Given instruction 1
Gather every line of the records that contains the string "chevron", treating case as significant.

Selected text
Blame the EZ crisis on Woodrow Wilson, not Germany

Paul Krugman and Simon Wren-Lewis characterise the Eurozone crisis as partly or wholly caused by German intransigence, the outcome of which is monetary and fiscal policy that is too tight, forcing an unnecessarily harsh fiscal and competitiveness adjustment on the Southern European countries. Taking the premise of this as true:

If we focus on monetary policy, one could just as well blame it on the Allied powers who enforced the Versailles Treaty on the defeated German nation at the end of World War 1. Indulging in some rather crude history: it was the impossibility of financing reparations that led to Weimar hyperinflation, and then Hitler’s take-over and subsequent determination to reverse German humiliation. And it was the experience of that hyperinflation that led Allied Powers to – with the presumed support of the German elite at the time – enshrine price stability in the constitutionally mandated framework governing the Bundesbank.  That same hyperinflation coloured the Bundesbank’s conservative post World War 2 monetary policy, and the coincidence of the apparent success of that, coupled with the years of monetary-anchor-wilderness faced by the other major economies, as they worked their way through various ways of operating fiat money systems, that meant that this same constitutional price stability provision was to be hard-wired into the EU Treaty.

No doubt this history also coloured other facts, like the location of the ECB within a 5 mins Chauffeur of the Bundesbank, (something that would rebound on the Bundesbank itself, as it struggled to staff junior posts in an institution so close to its more important protoge institution);  the predominance of German appointments in senior positions in the monetary policy functions of the new ECB;  the early emphasis on the ‘monetary pillar’;  the aversion to characterising monetary policy as being about stabilising not just inflation but real activity (which, although the rhetoric has softened, may still be colouring actual policy);  the asymmetry of the inflation target [and its reluctance to call it such] which specifies that inflation shall be ‘close to but below’ 2 per cent;  the fact that the ECB got to define its own objective, safely away from its coalition of political masters, an unusual example in public economics, where principals usually set their agents target, not the agent itself.

Given instruction 2
Condense the paragraph of the essay on the Eurozone crisis that begins "If we focus on monetary policy" into a shorter version or a list, retaining its principal facts.

Provided entries
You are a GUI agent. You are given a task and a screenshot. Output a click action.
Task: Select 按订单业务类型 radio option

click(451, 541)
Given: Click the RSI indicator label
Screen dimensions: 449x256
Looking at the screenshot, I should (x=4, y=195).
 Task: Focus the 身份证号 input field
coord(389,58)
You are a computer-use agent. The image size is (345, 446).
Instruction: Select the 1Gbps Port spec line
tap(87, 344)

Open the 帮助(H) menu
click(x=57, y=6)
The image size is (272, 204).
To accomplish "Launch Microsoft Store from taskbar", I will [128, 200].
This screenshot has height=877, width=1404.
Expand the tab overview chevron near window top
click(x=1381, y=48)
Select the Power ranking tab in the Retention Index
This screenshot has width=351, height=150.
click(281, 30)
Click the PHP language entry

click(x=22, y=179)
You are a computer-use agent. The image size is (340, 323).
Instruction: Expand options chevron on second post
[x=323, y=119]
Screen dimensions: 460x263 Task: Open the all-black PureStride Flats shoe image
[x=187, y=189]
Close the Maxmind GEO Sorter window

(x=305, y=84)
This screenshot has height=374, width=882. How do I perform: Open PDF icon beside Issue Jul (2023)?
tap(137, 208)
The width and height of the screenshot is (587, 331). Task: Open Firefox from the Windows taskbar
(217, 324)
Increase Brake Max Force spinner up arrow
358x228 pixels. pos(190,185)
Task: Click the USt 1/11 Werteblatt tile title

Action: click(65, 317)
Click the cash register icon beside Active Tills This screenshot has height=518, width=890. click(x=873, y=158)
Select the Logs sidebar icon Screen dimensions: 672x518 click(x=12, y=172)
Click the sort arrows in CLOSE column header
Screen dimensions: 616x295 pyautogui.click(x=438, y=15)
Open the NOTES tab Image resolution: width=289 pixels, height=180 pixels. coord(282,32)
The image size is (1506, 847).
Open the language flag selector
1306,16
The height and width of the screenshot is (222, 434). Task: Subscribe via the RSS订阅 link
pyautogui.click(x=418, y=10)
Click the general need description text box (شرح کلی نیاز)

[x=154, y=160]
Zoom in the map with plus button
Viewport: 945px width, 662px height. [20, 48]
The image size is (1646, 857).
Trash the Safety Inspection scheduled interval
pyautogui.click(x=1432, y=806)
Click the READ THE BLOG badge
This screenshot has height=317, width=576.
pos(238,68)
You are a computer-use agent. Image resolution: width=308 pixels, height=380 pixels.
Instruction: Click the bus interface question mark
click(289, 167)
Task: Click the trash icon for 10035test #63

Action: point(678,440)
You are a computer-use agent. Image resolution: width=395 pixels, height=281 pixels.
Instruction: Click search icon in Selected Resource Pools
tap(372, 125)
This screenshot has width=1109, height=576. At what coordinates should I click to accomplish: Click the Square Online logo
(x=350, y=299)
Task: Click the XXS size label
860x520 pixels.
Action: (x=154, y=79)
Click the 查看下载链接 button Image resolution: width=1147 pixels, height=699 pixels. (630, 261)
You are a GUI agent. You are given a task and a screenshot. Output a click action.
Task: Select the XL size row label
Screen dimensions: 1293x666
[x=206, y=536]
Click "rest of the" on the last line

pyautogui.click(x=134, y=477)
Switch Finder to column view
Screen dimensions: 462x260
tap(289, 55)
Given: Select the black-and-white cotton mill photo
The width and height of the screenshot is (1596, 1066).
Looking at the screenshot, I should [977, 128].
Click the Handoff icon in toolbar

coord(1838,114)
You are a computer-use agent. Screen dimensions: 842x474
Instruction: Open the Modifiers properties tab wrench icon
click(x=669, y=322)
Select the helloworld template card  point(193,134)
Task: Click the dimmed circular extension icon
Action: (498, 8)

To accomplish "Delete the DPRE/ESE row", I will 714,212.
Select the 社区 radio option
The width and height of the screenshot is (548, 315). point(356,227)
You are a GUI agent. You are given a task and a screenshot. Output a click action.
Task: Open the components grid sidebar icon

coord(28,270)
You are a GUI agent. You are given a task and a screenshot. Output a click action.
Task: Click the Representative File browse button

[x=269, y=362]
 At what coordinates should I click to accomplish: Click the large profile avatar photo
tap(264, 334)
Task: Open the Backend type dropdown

Complete response 1
Expand the tab overview chevron near window top
Instruction: Expand options chevron on second post

Complete response 2
- On monetary policy, the blame could equally fall on the Allied powers that imposed the Versailles Treaty on Germany after World War 1.
- Unpayable reparations led to Weimar hyperinflation, then to Hitler's takeover and his drive to reverse German humiliation.
- With the presumed support of the German elite, the Allied Powers responded to that hyperinflation by enshrining price stability in the Bundesbank's constitutionally mandated framework.
- The same hyperinflation shaped the Bundesbank's conservative monetary policy after World War 2.
- That policy's apparent success contrasted with other major economies' years without a monetary anchor. As a result, the constitutional price stability provision was hard-wired into the EU Treaty.